So I managed to schedule a few flows using AWS ste...
# ask-metaflow
h
So I managed to schedule a few flows using AWS steps and AWS batch for compute, which is great. Let us say I schedule a flow daily at 1am UTC and I would like to consecutively run other flows, depending on when the scheduled flow has completed - its run time may fluctuate let us between 1-2 hours? Can this be achieved with just AWS and MetaFlow (don’t think I can pester DevOps to also get Argo up nor can I currently face the learning curve). Ideally I would like to keep the flows separated as well. Any feedback very much appreciated please. Thanks! PS: Just looking at this: https://docs.metaflow.org/production/event-triggering/flow-events which may be the solution for my use case?
1
r
@happy-wolf-7852 I think the
trigger_on_finish
decorator can work for your situation. I was going to suggest that documentation as a starting point.
That's similar to what we do. First flow is scheduled, and then the flows that follow are all using
trigger_on_finish
for the flow that they depend on in front of them. This allows us to make sure the flows finish first, and that the run is available (which we are checking in the start step)
most of our infra is on GCP, but we switched Metaflow to AWS because it seemed more straight forward using the AWS services.
h
Thanks but having reread this, does this not require Argo?
Copy code
python firstflow.py argo-workflows create
python secondflow.py argo-workflows create
r
I'll have to circle back with the team to double check. I might be misspeaking, but I remember we had moved Metaflow to AWS specifically to not have to use Argo, but maybe I missed something.
h
Thanks @rich-toothbrush-6560 yes that’s what I am doing - I schedule flows as step functions (e.g. daily at 1am or every N hours). However, I struggle somewhat with establishing dependencies without having to assume that scheduled flow 1 always completes before 1am + 35 minutes, which may work for now … so ideally I want to be able to trigger consecutive flows on the back of a completed “aws step function scheduled flow” …
r
yeah totally makes sense. Our flows are highly variable with times as well, plus passing data between flows, so we definitely need it to complete as well, otherwise we are just repeating a previous run 😅
h
I take it you must use Argo?
r
I'll circle back with the team. I could have swore they removed Argo, but it wouldn't be the first time I was wrong this week.
👍 1
@happy-wolf-7852 yeah confirmed, I guess they moved Argo over as well. But it should be possible as of recently. This looks interesting: https://docs.aws.amazon.com/step-functions/latest/dg/sample-start-workflow.html
👍 1
h
As a workaround you can trigger the other SFNs directly via
boto3
🙌 1
👍 1
r
@hundreds-rainbow-67050 was there a limitation to implementing this? Maybe a good feature to pick up?
h
@hundreds-rainbow-67050 thanks - any code snippets you could point me to please?
h
I don't have the historical context, but this is also a feature that my team has wanted in the past
1
I don't have access to the actual code anymore, but it was something like the following. IIRC you also have to grant permissions to the Batch role to trigger SFN (and describe-executions if you want to wait for the run to complete)
Copy code
import boto3
import json

def trigger_sfn(state_machine_arn, input_data):
    sfn_client = boto3.client('stepfunctions')
    input_json = json.dumps(input_data)
    params = {
        'stateMachineArn': state_machine_arn,
        'input': input_json
    }
    return sfn_client.start_execution(**params)

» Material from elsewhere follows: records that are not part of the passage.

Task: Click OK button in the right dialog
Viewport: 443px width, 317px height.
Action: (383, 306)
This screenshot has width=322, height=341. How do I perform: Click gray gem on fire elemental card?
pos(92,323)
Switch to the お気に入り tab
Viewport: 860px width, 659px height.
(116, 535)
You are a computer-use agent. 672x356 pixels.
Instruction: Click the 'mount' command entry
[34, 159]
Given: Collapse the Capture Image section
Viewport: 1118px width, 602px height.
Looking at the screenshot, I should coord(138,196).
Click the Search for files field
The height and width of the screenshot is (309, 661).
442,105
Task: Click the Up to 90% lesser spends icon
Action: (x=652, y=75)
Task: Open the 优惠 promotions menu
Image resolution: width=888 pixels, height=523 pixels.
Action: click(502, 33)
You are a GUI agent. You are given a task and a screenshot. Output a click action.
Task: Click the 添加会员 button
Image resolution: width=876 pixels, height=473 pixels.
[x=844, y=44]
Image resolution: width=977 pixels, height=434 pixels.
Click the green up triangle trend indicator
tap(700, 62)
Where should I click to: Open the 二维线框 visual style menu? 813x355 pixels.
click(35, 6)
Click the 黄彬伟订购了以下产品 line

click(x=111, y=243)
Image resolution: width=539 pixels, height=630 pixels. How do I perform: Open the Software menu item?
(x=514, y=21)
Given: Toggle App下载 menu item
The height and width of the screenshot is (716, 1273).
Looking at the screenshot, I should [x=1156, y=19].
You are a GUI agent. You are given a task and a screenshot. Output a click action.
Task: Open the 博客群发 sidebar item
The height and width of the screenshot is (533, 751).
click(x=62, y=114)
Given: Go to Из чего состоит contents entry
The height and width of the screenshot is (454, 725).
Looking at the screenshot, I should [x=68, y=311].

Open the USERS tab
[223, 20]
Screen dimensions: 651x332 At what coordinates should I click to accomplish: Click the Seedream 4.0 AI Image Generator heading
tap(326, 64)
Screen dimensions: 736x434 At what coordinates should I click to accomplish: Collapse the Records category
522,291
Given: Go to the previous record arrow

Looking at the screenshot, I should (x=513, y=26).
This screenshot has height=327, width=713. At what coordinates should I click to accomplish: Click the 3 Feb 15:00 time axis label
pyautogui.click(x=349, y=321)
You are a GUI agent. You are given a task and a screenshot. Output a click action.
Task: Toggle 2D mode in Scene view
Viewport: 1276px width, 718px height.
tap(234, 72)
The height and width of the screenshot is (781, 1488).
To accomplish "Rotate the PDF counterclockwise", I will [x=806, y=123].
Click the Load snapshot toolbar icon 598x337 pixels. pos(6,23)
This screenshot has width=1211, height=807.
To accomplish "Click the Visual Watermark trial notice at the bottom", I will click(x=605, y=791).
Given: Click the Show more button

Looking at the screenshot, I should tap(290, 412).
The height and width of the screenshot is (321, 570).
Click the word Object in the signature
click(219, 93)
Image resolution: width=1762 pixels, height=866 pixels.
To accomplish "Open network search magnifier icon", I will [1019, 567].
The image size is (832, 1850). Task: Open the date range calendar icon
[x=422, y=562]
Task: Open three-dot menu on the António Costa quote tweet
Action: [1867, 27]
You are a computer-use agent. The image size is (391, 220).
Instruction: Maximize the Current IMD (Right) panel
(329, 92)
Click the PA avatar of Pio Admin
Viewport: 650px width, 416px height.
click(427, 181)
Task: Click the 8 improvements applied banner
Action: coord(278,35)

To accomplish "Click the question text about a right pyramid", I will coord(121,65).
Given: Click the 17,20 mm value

if __name__ == "__main__":
    state_machine_arn = 'arn:aws:states:us-east-1:123456789012:stateMachine:YourStateMachineName'
    input_data = {
        'Parameters': {
            'key1': 'value1',
            'key2': 'value2'
        }
    }

    response = trigger_sfn(state_machine_arn, input_data)
h
So from what I understand, the flows have all to be deployed to/as AWS step function but the dependent one won’t have a schedule decorator? I may start there and see. Thanks!
h
yes that's the idea
👍 1
s
@happy-wolf-7852 - Nissan's pattern is now a little bit more easier with the Deployer API
you can embed the deployer method in your end step and it will take care of invoking the downstream flow for you
@brainy-truck-72938 might have a few examples handy
❤️ 1
👀 1
h
I have scheduled everything at certain times for now as I use AWS batch and AFIK stuff is only executed sequentially (like a FIFO) in our current setup things may actually “synchronise”. I will let it run over night and have a look tomorrow 🙃.
h
@ancient-application-36103 good point. I guess Runner could also work? When should someone use Runner vs Deployer?
b
I can try to come up with an example that uses the
Deployer API
within the
end
step
@hundreds-rainbow-67050 Deployer is for
deploying
a flow to a production grade orchestrator such as
Argo Workflows
,
Step Functions
and triggering the flows which are deployed there... Runner is for running a flow (that still might target a mix of compute platforms such as
kubernetes
,
batch
) -- but the flow is not run via an explicit orchestrator i.e. via Argo, Step functions
❤️ 1